**EXERCISE DESCRIPTION**
Which lines mention "pixels"? Show each one from the listing.

**INFORMATION SUPPLIED**
__________________________________________________
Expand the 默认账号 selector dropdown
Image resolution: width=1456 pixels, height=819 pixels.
__________________________________________________
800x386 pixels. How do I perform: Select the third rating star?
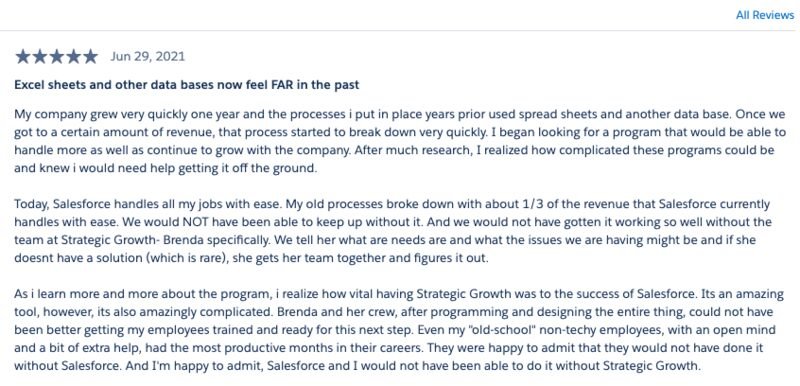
__________________________________________________
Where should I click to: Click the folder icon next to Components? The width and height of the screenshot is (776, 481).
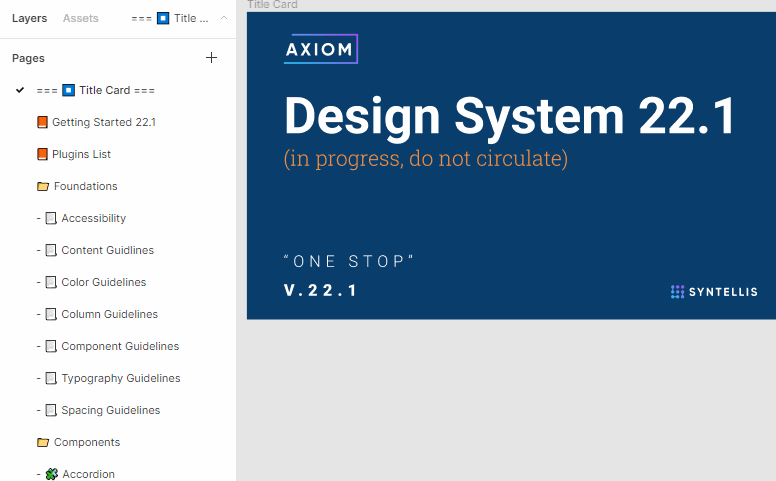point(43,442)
__________________________________________________
**WRITTEN REPLY**
Image resolution: width=1456 pixels, height=819 pixels.
800x386 pixels. How do I perform: Select the third rating star?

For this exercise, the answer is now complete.